Source records:
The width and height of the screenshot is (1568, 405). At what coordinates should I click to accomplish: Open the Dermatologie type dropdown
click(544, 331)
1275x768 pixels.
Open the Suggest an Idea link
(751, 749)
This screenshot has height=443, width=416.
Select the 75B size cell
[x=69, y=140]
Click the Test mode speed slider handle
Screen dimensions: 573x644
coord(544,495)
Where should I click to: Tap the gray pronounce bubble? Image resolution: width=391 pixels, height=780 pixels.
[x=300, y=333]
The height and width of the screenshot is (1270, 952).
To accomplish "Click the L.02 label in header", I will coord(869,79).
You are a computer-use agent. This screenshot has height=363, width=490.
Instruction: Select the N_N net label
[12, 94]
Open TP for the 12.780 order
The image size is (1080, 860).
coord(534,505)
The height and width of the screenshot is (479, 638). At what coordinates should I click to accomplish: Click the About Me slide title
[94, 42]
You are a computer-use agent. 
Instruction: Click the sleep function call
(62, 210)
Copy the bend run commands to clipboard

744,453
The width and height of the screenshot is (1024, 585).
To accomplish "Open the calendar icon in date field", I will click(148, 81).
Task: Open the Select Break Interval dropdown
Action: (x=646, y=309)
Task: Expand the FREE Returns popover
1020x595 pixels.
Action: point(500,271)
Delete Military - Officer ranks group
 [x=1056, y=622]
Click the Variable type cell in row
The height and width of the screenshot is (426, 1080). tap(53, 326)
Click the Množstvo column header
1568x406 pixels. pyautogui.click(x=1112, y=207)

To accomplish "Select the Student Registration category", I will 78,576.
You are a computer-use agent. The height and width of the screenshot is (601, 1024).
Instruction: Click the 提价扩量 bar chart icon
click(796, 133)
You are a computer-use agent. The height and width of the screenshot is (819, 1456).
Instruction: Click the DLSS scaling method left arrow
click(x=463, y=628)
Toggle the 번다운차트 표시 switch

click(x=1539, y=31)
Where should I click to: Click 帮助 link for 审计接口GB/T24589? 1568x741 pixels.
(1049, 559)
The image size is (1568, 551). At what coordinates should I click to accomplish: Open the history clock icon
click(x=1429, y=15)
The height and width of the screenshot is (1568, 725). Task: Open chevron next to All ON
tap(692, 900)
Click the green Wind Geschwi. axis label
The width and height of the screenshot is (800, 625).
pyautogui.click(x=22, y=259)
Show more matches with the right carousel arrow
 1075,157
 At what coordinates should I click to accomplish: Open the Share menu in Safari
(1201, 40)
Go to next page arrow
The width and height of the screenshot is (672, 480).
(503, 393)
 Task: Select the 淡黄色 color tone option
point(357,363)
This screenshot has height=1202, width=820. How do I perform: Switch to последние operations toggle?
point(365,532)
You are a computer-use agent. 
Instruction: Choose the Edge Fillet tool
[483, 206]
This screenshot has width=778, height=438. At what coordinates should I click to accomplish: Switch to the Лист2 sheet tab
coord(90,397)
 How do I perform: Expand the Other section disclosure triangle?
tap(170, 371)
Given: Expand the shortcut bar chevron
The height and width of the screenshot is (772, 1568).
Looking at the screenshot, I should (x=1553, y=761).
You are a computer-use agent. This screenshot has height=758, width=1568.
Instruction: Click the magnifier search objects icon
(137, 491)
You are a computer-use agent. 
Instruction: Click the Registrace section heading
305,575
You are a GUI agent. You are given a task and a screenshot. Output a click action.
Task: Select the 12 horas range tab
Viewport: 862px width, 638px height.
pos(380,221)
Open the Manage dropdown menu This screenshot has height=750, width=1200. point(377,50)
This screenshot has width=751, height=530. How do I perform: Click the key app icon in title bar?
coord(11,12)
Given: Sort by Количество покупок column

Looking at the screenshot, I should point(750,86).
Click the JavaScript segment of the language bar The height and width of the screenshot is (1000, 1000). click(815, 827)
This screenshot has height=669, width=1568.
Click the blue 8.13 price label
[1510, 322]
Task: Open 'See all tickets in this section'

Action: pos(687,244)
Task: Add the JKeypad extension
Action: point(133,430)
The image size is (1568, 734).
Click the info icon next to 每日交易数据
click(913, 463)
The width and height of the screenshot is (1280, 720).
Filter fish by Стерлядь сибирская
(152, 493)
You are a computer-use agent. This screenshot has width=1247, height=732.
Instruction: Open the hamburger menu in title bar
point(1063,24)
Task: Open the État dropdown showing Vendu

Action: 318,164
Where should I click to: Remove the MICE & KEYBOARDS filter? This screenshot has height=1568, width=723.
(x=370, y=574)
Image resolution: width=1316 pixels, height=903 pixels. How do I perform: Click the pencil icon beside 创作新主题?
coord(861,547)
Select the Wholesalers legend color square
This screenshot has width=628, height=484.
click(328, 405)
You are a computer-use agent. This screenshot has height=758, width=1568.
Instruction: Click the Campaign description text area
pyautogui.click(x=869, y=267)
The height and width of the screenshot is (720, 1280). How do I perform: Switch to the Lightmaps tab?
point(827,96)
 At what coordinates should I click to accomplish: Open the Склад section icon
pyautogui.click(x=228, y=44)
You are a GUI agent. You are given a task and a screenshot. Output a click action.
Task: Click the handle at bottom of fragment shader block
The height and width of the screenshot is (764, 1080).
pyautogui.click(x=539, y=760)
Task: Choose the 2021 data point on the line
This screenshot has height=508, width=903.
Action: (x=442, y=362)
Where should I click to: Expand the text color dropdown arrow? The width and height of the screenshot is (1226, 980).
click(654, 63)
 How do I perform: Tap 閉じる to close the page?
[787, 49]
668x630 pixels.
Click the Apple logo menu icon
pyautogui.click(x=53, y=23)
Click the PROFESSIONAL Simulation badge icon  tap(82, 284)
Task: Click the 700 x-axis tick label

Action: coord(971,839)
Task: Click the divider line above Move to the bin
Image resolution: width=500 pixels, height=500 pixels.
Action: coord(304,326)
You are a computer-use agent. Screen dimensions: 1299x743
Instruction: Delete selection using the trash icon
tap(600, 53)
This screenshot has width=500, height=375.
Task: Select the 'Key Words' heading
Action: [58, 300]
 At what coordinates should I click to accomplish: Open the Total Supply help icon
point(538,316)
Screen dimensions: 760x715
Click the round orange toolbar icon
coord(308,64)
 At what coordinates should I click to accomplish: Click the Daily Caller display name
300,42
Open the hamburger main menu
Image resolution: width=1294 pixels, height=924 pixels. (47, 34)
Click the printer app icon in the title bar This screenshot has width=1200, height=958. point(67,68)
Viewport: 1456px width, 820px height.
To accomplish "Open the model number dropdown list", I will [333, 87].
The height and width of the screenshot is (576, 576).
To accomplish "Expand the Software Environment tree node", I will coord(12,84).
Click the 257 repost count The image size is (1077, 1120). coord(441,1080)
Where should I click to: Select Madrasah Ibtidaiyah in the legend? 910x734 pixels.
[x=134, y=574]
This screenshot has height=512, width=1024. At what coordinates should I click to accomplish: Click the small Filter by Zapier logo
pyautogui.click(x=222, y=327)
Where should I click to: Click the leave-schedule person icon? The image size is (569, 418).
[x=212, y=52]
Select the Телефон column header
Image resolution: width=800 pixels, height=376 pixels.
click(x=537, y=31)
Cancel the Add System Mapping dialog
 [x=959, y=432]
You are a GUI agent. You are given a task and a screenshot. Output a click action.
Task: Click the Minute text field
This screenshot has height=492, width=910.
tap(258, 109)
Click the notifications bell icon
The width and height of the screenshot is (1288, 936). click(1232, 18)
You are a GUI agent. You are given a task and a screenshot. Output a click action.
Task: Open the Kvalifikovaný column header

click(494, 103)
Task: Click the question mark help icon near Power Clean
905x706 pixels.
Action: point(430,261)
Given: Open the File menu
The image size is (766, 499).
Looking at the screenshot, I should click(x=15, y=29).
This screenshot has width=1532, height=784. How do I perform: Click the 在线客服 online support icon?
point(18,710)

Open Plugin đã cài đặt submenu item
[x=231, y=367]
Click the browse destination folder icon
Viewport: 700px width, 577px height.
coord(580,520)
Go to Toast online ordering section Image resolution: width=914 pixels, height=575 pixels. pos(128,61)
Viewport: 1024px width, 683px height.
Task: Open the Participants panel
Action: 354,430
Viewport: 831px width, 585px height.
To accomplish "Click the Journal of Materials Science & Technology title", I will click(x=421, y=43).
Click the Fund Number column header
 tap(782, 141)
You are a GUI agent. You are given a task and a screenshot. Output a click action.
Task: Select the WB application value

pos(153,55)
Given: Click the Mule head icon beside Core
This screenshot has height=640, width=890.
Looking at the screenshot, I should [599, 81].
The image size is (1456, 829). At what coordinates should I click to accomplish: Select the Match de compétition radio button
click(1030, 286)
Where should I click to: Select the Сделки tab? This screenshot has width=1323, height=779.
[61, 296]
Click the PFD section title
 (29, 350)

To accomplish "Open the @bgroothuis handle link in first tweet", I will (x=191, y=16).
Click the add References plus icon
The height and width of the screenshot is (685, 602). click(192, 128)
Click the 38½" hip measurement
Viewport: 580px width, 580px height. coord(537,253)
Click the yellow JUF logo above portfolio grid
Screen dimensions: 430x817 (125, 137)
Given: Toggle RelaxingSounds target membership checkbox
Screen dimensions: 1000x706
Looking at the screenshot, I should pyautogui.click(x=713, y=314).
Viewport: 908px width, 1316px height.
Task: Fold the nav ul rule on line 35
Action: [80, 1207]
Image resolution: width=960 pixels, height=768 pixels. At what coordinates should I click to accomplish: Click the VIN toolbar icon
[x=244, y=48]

◆ **Work to complete**: As listed above, the lines from the line with "The height and width of the screenshot is (764, 1080)." to the line with "You are a computer-use agent. Screen" are to be echoed exactly, with both ends included and nothing added.

◆ **Answer to this problem**:
The height and width of the screenshot is (764, 1080).
pyautogui.click(x=539, y=760)
Task: Choose the 2021 data point on the line
This screenshot has height=508, width=903.
Action: (x=442, y=362)
Where should I click to: Expand the text color dropdown arrow? The width and height of the screenshot is (1226, 980).
click(654, 63)
 How do I perform: Tap 閉じる to close the page?
[787, 49]
668x630 pixels.
Click the Apple logo menu icon
pyautogui.click(x=53, y=23)
Click the PROFESSIONAL Simulation badge icon  tap(82, 284)
Task: Click the 700 x-axis tick label

Action: coord(971,839)
Task: Click the divider line above Move to the bin
Image resolution: width=500 pixels, height=500 pixels.
Action: coord(304,326)
You are a computer-use agent. Screen dimensions: 1299x743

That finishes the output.